◆ WHAT IS EXPECTED
Could you output exactly the lines from the one containing "The image size is (1200, 474)." through the end of the records below, and nothing more?

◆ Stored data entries

══════

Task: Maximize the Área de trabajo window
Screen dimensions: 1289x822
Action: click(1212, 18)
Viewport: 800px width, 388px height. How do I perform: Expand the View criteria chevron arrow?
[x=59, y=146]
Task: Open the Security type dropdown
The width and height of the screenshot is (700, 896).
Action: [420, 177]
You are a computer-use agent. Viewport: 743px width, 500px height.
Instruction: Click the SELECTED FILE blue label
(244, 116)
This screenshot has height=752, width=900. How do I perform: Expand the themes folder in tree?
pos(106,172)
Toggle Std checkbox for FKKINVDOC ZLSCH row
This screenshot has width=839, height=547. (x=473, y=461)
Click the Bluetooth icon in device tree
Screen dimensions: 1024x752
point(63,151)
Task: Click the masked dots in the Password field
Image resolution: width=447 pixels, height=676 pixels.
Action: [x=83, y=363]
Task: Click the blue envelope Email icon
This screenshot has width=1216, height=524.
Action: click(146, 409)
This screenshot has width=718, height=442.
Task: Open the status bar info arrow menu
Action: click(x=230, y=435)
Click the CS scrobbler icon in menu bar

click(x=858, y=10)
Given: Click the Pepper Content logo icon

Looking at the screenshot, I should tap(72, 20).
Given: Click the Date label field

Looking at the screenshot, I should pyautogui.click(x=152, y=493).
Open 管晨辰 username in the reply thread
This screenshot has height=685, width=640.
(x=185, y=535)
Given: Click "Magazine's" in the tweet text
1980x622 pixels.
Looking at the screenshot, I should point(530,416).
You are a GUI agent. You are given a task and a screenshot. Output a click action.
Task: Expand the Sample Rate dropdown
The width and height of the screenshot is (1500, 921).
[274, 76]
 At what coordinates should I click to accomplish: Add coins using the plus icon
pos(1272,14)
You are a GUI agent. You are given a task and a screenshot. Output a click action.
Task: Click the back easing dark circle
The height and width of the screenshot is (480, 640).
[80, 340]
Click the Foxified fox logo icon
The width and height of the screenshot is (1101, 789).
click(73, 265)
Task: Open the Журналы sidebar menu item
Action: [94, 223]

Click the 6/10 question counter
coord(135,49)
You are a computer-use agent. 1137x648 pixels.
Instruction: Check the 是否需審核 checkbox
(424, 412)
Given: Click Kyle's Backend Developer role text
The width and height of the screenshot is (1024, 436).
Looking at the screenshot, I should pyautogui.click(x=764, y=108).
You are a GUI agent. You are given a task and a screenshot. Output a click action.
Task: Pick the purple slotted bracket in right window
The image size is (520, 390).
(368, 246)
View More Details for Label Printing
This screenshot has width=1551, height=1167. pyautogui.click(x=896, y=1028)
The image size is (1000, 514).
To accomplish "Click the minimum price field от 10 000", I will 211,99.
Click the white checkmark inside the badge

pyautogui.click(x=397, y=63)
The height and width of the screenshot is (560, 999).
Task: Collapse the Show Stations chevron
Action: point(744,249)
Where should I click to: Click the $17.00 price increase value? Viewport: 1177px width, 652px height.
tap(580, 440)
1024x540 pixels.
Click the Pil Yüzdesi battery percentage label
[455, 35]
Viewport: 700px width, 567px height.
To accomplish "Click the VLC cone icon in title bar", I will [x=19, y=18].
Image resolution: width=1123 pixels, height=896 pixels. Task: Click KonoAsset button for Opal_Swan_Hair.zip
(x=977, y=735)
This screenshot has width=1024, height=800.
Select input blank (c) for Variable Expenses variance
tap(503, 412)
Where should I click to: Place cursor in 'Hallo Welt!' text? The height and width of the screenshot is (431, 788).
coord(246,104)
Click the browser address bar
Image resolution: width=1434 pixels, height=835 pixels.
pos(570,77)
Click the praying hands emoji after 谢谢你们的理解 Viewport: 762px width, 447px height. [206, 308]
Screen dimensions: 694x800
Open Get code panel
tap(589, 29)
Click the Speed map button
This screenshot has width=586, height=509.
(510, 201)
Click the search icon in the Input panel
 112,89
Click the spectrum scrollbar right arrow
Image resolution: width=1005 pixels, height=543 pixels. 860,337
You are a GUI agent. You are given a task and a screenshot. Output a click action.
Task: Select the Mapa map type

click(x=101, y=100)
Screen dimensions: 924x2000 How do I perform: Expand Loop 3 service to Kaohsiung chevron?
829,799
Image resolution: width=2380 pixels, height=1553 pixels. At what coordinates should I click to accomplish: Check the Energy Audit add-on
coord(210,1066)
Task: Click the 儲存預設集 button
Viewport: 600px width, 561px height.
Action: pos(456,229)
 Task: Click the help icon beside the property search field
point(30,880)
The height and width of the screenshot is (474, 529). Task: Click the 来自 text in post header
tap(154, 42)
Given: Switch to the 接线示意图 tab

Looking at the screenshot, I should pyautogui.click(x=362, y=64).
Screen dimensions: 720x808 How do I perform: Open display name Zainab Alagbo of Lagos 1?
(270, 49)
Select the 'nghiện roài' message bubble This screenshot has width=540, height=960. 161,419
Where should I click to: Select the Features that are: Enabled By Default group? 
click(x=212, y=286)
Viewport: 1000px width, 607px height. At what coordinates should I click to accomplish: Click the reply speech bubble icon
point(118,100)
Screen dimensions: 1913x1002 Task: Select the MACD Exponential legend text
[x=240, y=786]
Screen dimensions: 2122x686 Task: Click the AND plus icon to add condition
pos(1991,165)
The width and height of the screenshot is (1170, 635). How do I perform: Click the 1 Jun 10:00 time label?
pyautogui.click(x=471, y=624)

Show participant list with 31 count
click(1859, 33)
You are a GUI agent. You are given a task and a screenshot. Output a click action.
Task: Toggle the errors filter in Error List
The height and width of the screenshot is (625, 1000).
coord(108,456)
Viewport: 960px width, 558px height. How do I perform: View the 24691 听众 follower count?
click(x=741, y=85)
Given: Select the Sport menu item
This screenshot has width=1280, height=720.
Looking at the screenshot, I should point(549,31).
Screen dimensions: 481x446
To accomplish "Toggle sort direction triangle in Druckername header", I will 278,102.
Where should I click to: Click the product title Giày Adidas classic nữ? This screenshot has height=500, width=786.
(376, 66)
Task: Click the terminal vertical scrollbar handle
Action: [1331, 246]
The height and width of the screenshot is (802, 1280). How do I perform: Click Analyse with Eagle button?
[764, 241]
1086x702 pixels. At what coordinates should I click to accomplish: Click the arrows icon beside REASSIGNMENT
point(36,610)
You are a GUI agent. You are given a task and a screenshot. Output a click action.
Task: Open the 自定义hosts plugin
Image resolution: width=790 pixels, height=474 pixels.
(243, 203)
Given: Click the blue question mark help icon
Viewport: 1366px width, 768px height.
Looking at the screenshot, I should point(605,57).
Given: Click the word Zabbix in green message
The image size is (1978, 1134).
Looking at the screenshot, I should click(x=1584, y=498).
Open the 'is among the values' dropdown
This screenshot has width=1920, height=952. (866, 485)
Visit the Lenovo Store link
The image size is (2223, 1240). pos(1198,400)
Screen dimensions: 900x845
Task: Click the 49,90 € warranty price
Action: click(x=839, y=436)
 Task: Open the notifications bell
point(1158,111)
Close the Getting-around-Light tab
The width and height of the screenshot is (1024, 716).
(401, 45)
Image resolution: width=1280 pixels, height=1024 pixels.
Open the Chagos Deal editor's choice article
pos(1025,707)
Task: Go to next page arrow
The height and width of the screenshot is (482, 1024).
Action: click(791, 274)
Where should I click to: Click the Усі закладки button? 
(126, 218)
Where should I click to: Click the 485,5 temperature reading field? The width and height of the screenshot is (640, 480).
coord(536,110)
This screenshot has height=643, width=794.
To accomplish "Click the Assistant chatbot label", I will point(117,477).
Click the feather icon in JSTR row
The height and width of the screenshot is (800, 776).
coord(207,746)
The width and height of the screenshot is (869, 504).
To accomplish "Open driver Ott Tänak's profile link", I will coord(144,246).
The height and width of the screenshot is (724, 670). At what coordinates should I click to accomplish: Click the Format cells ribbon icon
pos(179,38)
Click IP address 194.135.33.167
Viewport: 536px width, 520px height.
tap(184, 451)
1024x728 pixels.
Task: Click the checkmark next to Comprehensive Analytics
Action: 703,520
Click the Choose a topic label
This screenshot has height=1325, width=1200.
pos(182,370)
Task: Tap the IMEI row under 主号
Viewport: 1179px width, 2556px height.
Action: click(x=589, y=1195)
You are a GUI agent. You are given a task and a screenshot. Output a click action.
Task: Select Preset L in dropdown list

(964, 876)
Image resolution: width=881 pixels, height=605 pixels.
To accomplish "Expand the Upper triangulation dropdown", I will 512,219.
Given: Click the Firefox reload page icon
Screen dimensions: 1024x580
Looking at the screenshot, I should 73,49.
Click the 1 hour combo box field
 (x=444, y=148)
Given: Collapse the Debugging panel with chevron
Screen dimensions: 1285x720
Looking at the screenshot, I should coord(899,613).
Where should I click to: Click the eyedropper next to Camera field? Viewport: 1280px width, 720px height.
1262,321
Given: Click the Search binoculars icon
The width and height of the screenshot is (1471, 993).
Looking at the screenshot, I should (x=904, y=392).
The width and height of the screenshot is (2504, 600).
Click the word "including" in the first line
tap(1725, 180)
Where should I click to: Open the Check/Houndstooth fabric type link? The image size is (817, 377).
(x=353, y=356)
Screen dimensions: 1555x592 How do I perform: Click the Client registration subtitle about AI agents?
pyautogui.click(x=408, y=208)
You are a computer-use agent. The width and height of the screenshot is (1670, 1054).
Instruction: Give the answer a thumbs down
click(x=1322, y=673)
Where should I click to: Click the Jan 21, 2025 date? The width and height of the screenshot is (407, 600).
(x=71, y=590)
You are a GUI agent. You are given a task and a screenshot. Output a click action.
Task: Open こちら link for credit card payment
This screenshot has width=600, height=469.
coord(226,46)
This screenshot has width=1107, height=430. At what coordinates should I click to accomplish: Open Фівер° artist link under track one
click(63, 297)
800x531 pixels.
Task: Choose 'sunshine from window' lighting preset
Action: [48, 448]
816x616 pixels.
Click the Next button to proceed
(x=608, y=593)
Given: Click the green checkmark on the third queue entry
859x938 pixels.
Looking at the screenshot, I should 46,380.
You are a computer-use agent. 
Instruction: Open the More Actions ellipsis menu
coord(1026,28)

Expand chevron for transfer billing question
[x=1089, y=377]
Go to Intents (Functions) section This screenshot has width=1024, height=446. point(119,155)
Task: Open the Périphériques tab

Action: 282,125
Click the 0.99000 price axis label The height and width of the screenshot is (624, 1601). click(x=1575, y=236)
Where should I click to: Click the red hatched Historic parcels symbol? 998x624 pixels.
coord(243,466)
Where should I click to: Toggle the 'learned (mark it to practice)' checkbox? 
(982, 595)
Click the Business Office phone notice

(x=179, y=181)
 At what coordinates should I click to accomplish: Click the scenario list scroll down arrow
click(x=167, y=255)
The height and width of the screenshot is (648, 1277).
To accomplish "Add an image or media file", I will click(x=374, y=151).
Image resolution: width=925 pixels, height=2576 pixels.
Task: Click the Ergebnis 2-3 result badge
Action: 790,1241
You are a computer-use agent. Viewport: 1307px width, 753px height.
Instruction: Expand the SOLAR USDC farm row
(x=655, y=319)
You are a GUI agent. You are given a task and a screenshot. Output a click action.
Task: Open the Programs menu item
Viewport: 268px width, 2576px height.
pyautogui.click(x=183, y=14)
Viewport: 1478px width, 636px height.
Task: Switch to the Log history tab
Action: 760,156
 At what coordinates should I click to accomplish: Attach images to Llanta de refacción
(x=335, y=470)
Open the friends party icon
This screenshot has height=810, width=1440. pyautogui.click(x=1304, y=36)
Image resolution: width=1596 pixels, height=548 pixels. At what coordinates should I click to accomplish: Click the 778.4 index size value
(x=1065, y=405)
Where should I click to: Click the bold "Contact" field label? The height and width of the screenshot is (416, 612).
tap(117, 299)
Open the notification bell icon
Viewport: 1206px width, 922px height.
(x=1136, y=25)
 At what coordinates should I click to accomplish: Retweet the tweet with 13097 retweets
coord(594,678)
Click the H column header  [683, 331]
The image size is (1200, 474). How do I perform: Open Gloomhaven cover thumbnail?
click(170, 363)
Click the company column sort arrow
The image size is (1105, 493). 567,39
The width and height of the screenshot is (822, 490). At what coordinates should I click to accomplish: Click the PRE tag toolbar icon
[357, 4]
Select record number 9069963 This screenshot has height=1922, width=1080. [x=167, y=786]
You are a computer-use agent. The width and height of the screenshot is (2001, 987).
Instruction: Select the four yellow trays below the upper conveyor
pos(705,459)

══════

◆ TASK SOLUTION
The image size is (1200, 474). How do I perform: Open Gloomhaven cover thumbnail?
click(170, 363)
Click the company column sort arrow
The image size is (1105, 493). 567,39
The width and height of the screenshot is (822, 490). At what coordinates should I click to accomplish: Click the PRE tag toolbar icon
[357, 4]
Select record number 9069963 This screenshot has height=1922, width=1080. [x=167, y=786]
You are a computer-use agent. The width and height of the screenshot is (2001, 987).
Instruction: Select the four yellow trays below the upper conveyor
pos(705,459)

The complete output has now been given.